Marie Hélène Roques : Passeurs de mémoire

mardi 19 novembre 2013, par Élisabeth Cépède

Marie Hélène Roques se révèle aujourd’hui en journaliste talentueuse aux côtés de la cinéaste Isabelle Millé dans le film qu’elles viennent de réaliser ensemble, Passeurs de mémoire.

Dialoguant avec différents rescapés des guerres du XXe siècle, elle trouve les mots qui permettent à ces échappés des camps, à ces exilés espagnols et anciens appelés d’Algérie, non seulement de sortir de leur mutisme, mais de l’expliquer. Un montage astucieux interrompt chaque interview pour donner la parole aux témoins d’autres moments de l’histoire. Mère et fils, père et fille se répondent d’une séquence à l’autre.

Janine Morisse, jeune résistante arrêtée par la Gestapo se souvient qu’au retour de Ravensbrück, personne ne pouvait croire ce qu’elle racontait. Elle a fini par écrire ses souvenirs dans Là d’où je viens. En souriant, elle étale devant la caméra sa veste de pyjama rayée et son numéro matricule 27780.

Gérard Khin, engagé dans la guerre d’Algérie a si bien gardé le silence que sa fille n’imaginait pas sa souffrance avant l’intervention de Marie Hélène Roques. Il a écrit ses souvenirs dans Le sang des autres. Écrire m’a apaisé, dit-il, mais la parole ravive la réflexion.

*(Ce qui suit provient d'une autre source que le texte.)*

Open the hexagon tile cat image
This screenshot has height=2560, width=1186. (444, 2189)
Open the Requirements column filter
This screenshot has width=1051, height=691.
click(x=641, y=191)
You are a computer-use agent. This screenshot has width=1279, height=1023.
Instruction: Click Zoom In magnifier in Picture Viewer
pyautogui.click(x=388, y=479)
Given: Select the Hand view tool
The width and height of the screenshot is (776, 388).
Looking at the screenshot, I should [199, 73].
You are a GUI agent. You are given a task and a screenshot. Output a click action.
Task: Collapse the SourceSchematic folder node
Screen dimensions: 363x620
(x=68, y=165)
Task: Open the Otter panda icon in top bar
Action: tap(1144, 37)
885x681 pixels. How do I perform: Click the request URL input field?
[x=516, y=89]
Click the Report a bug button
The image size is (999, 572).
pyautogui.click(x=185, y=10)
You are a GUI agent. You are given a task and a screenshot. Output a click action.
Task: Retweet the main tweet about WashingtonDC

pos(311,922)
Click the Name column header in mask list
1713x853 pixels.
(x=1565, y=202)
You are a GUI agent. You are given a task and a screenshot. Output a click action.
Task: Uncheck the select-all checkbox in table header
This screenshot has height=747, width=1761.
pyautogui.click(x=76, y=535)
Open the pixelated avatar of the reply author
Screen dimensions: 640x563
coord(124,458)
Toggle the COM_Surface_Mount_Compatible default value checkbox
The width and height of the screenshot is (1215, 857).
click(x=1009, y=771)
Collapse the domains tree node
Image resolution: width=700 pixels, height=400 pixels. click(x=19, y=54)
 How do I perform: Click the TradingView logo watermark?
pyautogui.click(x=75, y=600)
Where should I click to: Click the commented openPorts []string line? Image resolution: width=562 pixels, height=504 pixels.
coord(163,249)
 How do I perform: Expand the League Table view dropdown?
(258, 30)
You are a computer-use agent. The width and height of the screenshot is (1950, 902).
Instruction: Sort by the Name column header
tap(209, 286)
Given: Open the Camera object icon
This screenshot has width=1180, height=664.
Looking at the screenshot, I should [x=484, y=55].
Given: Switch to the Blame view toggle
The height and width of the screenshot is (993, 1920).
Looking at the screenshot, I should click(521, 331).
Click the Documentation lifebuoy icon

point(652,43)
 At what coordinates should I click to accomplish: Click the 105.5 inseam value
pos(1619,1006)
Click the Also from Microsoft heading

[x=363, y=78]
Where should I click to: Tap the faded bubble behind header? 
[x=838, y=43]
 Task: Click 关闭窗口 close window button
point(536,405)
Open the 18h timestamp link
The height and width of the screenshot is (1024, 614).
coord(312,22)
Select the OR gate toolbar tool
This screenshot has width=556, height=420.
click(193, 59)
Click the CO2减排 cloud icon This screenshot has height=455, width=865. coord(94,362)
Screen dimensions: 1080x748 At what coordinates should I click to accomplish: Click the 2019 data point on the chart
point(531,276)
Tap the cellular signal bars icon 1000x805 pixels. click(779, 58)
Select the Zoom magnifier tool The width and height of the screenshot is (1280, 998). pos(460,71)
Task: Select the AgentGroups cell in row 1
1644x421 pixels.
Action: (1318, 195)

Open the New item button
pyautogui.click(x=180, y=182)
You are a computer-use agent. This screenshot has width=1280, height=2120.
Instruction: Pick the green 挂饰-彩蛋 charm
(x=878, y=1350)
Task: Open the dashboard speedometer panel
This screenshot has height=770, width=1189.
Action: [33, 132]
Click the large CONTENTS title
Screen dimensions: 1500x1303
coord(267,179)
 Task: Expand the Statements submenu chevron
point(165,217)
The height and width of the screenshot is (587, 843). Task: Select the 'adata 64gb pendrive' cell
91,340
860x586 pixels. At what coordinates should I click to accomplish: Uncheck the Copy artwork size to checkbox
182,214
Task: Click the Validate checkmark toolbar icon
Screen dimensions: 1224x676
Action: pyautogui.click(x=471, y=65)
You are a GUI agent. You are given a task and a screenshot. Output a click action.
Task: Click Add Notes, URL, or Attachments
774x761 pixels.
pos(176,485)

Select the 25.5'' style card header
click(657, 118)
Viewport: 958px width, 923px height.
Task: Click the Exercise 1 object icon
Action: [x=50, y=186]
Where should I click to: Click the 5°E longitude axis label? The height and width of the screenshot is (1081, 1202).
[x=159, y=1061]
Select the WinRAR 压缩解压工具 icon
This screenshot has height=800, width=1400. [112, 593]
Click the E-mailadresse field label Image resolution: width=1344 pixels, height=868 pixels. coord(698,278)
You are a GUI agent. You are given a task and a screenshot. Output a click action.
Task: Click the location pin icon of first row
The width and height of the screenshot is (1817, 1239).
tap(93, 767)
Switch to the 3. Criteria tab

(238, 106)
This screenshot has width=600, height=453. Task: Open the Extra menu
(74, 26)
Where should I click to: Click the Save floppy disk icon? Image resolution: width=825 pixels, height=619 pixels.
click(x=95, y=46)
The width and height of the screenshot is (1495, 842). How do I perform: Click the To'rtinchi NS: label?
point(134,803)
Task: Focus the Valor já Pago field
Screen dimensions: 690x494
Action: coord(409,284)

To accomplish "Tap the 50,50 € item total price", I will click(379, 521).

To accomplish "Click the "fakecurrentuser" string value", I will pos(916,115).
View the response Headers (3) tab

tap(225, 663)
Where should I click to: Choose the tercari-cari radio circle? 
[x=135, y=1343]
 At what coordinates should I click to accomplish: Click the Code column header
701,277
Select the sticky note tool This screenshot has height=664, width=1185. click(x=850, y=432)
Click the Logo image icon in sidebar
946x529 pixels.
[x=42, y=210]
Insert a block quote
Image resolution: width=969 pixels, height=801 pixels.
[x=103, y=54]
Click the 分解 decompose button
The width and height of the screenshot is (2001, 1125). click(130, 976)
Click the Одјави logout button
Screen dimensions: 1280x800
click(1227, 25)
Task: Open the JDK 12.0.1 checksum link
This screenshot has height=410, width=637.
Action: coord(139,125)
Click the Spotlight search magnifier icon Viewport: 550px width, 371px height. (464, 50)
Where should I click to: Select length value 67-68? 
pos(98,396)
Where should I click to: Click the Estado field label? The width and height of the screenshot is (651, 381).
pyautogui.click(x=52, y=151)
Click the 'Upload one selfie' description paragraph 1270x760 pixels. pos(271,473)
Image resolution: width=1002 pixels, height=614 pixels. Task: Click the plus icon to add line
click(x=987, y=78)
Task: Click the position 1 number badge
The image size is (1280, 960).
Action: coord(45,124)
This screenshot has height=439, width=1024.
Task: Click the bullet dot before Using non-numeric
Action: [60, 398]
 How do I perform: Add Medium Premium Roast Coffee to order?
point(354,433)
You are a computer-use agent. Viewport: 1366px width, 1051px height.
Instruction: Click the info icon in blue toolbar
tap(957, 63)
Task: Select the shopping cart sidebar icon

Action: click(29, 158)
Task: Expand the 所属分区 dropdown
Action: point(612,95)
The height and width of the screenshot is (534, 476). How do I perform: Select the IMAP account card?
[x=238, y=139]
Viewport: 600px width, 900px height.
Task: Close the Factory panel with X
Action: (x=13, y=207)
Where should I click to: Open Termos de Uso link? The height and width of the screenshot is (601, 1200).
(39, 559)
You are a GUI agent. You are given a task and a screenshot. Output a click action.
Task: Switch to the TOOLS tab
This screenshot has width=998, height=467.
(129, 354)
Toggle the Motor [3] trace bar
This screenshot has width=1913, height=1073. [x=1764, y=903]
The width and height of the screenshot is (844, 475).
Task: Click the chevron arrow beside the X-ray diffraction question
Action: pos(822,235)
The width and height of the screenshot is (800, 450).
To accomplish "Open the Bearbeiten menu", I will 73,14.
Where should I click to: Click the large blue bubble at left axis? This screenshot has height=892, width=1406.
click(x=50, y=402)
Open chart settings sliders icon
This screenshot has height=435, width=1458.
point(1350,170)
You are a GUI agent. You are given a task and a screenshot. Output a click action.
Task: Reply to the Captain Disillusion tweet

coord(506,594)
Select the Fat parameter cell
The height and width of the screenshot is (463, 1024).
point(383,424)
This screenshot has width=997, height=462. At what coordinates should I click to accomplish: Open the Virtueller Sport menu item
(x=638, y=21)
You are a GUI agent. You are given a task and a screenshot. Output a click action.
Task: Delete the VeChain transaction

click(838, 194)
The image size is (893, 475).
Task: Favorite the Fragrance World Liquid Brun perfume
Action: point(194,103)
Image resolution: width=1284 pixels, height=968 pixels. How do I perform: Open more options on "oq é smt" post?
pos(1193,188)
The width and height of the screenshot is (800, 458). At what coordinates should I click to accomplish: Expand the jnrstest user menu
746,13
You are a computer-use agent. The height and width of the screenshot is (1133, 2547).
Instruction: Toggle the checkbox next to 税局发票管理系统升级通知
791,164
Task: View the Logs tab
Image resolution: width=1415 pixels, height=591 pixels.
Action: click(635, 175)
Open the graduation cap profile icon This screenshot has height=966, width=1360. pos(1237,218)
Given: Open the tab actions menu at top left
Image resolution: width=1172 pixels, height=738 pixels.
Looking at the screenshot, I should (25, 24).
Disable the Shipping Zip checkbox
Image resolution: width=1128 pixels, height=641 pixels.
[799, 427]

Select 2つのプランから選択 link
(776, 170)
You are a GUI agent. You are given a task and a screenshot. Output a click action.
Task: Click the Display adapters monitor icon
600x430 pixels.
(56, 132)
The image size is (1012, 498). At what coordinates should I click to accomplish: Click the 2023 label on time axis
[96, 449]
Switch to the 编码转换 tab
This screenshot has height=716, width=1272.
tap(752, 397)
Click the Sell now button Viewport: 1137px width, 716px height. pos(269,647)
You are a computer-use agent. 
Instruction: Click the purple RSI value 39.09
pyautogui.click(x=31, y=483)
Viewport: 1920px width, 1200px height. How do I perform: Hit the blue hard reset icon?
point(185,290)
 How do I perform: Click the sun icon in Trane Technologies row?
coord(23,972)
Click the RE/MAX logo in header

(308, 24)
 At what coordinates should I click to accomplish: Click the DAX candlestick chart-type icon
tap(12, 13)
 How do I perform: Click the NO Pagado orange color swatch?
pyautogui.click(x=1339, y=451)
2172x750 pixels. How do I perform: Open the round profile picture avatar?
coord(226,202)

Élargissant son enquête, la meneuse du jeu invite à dialoguer Laurent Mauvignier, l’auteur de Des Hommes. Il n’a connu la guerre d’Algérie qu’à travers l’album de photos rapportées par son père et regardé surtout par sa mère. Enfant, j’étais inquiet, confie-t-il, le non-dit flotte. Il savait déjà qu’un jour il écrirait sur l’indémêlable lien entre mémoire et inconscient. Il se refuse à dire si écrire est thérapeutique ou si c’est parce qu’on va mieux qu’on peut écrire.

Marie Hélène Roques fait lien entre ces êtres meurtris. Son initiative d’interroger les fils ou filles des rescapés leur a enfin rendu possible d’en parler ensemble. La passeuse de mémoire demande alors aux participants s’ils se sentent désormais « passeurs de mémoire » et en quoi, et comment. Tous souhaitent que leur épreuve soit connue parce qu’ils sont des miraculés, tandis que des milliers d’autres n’ont pas eu leur chance. Bruno Ruiz célèbre la mémoire de son père dans ses chansons. Progresso Marin dont le père a aussi fait la guerre d’Espagne n’en a jamais parlé avec lui. Il recueille à présent les témoignages d’anciens engagés de la guerre d’Espagne et il souligne que ces récits se font encore dans les larmes.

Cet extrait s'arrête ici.